Companies that enable employees to ask day-to-day questions about integrating AI into their work have achieved a boost in adoption.

In our experience, companies that encourage and enable employees to ask day-to-day questions about integrating AI into their work—and create incentives for champions to help unlock the middle by sharing their AI techniques—have achieved a boost in adoption. We’ve also seen a notable shift in employees’ mindset when collective team performance was rewarded, rather than the individual performance of a handful of AI superstars.

Activate managers as multipliers. Frontline managers shape whether adoption sticks day to day. Managers play a particularly critical role for adopters and observers, who often mirror their leaders’ behaviors. New research from the BCG Henderson Institute and Columbia Business School shows that employee-centric organizations are about seven times more likely to be AI mature than their peers, and employee centricity explains the largest share of variance (approximately 36%) in AI maturity. That maturity is built bottom up—through visible manager use of AI, local empowerment, and feedback loops that translate intent into daily practice.
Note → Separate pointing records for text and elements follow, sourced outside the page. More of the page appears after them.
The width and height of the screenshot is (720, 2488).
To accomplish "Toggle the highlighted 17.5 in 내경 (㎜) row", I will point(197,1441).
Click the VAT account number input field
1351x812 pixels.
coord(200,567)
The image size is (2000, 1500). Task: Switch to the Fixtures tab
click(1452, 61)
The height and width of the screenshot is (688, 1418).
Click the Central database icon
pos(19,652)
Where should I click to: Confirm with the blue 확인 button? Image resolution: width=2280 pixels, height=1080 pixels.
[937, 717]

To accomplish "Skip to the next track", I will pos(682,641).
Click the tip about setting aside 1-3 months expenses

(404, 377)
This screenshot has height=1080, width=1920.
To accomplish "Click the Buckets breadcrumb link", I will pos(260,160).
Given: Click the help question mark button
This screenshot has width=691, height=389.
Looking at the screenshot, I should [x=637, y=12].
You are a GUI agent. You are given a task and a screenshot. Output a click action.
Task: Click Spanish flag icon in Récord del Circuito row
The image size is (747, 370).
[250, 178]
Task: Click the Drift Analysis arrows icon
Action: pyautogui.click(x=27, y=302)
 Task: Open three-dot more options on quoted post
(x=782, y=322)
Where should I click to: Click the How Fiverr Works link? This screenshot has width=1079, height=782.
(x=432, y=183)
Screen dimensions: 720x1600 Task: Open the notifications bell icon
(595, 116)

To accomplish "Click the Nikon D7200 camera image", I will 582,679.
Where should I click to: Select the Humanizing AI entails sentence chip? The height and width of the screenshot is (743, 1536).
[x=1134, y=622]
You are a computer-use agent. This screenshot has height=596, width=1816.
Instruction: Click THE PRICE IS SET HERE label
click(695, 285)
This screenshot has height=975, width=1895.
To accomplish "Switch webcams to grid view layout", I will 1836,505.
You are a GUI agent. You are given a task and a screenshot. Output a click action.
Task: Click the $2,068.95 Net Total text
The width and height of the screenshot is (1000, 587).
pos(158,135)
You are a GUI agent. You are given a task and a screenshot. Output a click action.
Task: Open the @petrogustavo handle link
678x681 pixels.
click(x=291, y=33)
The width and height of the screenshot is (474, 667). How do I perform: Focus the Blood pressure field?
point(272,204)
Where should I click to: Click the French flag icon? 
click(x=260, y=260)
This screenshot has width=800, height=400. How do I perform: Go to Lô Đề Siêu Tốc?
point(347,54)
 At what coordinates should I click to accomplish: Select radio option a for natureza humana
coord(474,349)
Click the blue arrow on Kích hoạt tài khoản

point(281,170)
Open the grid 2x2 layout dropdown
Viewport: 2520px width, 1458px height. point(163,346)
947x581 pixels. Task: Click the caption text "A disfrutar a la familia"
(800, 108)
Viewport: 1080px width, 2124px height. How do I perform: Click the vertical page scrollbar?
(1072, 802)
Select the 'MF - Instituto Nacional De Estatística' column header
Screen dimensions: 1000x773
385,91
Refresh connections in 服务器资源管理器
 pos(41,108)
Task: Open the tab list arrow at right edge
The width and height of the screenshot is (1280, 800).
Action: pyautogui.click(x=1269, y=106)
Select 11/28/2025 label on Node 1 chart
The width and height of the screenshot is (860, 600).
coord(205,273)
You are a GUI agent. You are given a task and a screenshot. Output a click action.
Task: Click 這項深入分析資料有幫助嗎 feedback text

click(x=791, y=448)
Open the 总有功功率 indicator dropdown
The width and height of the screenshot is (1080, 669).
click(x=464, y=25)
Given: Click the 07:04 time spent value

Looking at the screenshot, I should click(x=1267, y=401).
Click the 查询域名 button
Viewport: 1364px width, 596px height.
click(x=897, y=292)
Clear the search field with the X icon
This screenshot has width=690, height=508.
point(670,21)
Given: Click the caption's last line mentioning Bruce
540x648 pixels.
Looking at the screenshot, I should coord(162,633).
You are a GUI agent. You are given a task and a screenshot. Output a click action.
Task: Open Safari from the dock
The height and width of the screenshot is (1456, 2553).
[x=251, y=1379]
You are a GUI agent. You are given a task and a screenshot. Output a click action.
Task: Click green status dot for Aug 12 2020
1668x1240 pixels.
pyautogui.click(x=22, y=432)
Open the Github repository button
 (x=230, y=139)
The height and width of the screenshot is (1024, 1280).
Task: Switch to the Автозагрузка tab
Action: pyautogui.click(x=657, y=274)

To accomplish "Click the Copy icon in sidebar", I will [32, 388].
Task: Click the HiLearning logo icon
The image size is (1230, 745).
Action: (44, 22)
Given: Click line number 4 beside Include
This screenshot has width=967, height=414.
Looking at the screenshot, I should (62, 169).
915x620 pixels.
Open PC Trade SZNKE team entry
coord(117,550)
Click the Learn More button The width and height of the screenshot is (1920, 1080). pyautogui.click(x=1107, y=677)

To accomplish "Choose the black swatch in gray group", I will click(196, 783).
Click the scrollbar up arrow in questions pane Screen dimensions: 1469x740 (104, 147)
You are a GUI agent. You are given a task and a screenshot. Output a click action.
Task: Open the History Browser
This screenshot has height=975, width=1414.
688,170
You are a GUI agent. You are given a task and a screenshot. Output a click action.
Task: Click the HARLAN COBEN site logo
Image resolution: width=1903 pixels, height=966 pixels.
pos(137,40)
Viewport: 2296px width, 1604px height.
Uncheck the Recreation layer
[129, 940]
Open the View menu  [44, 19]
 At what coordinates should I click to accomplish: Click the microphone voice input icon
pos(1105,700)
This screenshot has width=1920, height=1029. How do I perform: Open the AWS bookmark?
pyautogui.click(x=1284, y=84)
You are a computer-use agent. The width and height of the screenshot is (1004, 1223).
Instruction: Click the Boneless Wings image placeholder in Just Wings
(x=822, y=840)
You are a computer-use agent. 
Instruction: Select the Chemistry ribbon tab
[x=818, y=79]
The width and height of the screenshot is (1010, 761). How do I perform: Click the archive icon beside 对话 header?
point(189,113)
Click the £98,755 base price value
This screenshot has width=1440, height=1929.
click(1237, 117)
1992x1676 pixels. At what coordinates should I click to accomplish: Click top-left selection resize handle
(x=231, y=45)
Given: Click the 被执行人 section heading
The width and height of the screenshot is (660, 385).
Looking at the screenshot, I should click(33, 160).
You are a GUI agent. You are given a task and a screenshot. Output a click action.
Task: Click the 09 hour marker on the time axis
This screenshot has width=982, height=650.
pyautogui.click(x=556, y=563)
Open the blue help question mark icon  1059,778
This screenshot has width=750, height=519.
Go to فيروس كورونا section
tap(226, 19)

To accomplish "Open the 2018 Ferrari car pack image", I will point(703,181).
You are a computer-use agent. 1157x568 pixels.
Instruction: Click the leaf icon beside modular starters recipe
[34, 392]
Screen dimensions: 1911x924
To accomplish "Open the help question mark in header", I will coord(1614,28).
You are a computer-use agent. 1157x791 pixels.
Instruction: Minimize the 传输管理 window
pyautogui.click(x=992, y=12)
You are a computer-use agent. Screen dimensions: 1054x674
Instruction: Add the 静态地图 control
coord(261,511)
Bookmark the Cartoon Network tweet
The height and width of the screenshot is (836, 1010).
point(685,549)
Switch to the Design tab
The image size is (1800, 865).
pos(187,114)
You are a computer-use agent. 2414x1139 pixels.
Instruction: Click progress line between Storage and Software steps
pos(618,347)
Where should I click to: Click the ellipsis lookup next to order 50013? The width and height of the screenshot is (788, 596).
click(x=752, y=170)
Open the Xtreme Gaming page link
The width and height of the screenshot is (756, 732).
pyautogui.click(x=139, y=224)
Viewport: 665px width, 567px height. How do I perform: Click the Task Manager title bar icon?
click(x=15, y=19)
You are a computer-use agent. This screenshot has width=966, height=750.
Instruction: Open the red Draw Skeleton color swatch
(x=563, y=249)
In one vivid example, a manager in a company training program gave a team permission to risk missing a deadline if it used AI in its work, causing AI use to rise significantly. At another company, managers integrated AI learning into the team’s existing touch points to make it part of employees’ existing daily rhythms rather than as an add-on.

Manage skeptics carefully. It’s crucial for leaders to engage cautious skeptics directly, addressing their concerns in small, fact-based forums and using data to demonstrate AI’s reliability. These experienced professionals often question AI’s reliability and relevance to their craft. Addressing their belief gap through peer demonstrations and role-specific pilots helps build confidence. In team-based forums, skeptics respond best when trusted peers share examples of improved output quality rather than abstract promises of productivity.

Conversely, ignoring or trivializing their concerns, rather than addressing them head-on, can allow skeptics’ doubts to spread, undermining adoption. We saw such a situation have this impact when a senior engineer spoke out against using AI in their work. The result was an immediate decrease in employee engagement with AI.


AI adoption is not a switch that can just be flipped on. To generate real value and avoid the mistakes of many organizations, leaders must look clearly at the quality of their AI adoption and not just the number of logins. At its heart, adoption is not about doing what we do today somewhat better—it’s about meaningfully changing people’s behavior and the fundamentals of how we work.